Kırılan bir seramiği veya kaseyi onardığınızda asla eski güzelliğinde ve kalitesinde olmayacağını bilirsiniz ama Japon’larda durum biraz farklı.
Yüzlerce yıldır süregelen, Japon’ların “Kintsukuroi” isimli sanatlarında, kırılan seramiklere altın, gümüş veya platin tozları ile birleştirme, onarma yapılıyor. Bu şekilde kırık seramikler eskisinden daha ışıltılı ve göz alıcı bir hale geliyor. Kintsukuroi ile onarılan nesneler, geçmişte yaşadıkları zayıflıkları hatırlatırken aynı zamanda yeni bir dönüşüm ve güzellikle parlıyorlar.
Kintsukuroi sanatının 500 yıldan daha eski bir tarihe sahip olduğu söyleniyor ve günümüzde de sevilerek icra edilen bir sanat dalı. Bu sanatın arkasındaki düşünce, yaşamın ve nesnelerin mükemmel olmayabileceğini kabul etmek ve bunu bir güzellik kaynağı olarak görmektir.
Kintsukuroi, sadece fiziksel olarak kırılan nesneleri onarmakla kalmayıp, aynı zamanda bir metafor olarak da anlam taşıyor.

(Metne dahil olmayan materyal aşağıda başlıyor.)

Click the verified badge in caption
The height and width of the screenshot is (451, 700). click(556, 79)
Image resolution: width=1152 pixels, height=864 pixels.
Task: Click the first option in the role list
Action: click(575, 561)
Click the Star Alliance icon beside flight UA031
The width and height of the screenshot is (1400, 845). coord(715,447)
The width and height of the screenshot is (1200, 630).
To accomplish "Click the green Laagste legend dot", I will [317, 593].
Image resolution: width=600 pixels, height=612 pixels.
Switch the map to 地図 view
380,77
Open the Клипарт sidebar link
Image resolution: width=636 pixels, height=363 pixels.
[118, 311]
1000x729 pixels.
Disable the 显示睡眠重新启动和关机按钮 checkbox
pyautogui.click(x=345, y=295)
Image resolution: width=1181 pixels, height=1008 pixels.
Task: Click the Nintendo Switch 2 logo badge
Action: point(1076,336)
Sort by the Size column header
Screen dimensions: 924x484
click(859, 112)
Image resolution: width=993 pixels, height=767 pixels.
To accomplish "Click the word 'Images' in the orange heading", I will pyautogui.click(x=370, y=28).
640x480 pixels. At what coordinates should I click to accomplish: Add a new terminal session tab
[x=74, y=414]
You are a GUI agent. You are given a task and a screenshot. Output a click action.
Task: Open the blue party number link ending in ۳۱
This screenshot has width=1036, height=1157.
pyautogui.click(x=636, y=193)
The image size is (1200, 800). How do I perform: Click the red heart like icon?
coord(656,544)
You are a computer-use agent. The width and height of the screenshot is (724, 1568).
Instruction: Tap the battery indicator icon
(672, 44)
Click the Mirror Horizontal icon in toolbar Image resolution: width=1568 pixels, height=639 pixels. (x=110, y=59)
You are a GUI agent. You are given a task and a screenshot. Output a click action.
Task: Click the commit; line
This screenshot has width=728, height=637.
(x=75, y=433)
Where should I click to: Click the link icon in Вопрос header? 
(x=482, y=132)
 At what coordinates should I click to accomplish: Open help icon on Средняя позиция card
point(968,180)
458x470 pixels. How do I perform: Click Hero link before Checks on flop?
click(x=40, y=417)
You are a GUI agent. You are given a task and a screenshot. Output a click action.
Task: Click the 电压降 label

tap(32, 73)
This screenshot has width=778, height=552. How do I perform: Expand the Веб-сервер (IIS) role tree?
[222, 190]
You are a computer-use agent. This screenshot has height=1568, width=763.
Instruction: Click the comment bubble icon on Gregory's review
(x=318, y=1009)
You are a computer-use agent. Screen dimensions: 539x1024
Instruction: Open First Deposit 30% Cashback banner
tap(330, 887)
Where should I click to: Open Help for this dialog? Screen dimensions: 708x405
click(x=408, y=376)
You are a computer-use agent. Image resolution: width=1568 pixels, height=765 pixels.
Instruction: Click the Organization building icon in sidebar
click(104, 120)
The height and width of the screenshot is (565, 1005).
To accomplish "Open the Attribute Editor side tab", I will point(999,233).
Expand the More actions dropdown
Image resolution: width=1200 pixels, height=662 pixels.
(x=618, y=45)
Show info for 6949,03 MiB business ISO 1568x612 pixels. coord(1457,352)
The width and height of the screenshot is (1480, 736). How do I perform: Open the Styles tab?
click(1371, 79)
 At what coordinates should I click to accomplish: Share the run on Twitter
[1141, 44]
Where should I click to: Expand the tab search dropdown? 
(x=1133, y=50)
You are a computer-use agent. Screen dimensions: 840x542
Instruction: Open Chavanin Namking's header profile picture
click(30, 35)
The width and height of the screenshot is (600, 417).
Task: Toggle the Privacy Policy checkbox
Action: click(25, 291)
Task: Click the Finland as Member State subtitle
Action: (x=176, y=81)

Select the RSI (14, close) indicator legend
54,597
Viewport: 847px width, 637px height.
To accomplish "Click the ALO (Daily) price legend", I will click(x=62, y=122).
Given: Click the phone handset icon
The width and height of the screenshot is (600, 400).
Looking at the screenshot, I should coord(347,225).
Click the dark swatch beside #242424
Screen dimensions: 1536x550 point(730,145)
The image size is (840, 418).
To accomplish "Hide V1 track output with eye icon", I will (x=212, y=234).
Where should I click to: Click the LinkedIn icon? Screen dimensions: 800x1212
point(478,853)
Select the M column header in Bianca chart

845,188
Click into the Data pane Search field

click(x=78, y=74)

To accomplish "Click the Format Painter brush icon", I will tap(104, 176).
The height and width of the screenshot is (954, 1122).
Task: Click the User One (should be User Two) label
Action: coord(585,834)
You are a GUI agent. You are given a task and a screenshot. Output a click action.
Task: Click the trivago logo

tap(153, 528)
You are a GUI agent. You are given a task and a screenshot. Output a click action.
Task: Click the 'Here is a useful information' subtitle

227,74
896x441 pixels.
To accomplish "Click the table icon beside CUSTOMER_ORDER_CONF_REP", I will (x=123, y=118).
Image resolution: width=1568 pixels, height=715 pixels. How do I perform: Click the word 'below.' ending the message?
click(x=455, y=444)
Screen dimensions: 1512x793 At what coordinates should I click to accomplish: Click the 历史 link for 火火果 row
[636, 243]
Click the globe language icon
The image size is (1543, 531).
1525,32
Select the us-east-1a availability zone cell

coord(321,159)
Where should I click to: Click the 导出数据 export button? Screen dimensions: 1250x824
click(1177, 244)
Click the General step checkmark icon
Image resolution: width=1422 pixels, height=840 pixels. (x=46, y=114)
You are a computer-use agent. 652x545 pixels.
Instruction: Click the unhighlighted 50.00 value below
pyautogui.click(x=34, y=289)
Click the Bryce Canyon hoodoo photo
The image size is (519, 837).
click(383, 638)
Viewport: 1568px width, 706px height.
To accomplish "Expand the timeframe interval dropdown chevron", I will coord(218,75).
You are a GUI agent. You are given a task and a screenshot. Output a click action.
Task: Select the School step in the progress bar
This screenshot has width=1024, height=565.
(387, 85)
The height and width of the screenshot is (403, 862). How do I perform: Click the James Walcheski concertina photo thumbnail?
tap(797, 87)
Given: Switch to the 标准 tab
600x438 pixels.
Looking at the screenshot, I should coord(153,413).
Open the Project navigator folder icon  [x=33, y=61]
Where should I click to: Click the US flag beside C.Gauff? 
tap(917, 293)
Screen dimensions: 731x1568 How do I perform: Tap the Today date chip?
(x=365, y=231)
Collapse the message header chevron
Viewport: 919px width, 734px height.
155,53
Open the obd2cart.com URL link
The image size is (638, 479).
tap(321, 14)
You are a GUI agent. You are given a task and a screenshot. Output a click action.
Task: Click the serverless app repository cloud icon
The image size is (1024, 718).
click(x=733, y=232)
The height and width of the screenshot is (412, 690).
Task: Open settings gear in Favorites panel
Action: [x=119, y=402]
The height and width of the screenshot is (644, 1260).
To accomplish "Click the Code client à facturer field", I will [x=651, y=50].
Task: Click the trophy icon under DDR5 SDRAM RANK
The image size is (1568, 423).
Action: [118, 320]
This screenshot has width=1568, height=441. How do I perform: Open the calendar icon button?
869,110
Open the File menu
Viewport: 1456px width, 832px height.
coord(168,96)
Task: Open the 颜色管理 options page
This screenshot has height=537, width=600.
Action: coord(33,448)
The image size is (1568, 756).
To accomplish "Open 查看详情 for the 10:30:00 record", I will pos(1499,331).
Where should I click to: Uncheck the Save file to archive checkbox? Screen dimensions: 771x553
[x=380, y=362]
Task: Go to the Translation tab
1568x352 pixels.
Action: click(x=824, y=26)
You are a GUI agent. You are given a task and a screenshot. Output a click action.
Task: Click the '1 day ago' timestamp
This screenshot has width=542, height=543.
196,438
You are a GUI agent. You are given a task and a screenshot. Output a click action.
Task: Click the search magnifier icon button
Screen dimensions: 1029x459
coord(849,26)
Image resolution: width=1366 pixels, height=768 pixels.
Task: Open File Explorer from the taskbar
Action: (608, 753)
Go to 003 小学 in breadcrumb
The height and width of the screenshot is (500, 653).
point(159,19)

İnsanlar da hayatta zorluklar, kırılmalar ve zayıflıklar yaşarlar. Kintsukuroi, insanların bu deneyimleriyle yüzleşmelerini, onları kabul etmelerini ve sonunda bu deneyimlerin kendilerine benzersiz bir güzellik ve değer kattığını fark etmelerini ister. Kırık parçaların ve yaşamın zorluklarının bir bütün olarak kabul edilmesinin güçlü bir sembolü olarak karşımıza çıkar.
Kintsukuroi'nin Japon kültüründe derin bir anlamı olduğu gibi, bugün dünya genelinde de estetik ve yaşam felsefesi açısından ilham verici bir sanat olarak kabul ediliyor.
Kırılan kalplerimizin de altın kadar değerli duygularla onarıldığı, eskisinden daha ışıltılı ve güzel hislerle geçireceğimiz mutlu günlerimiz olsun!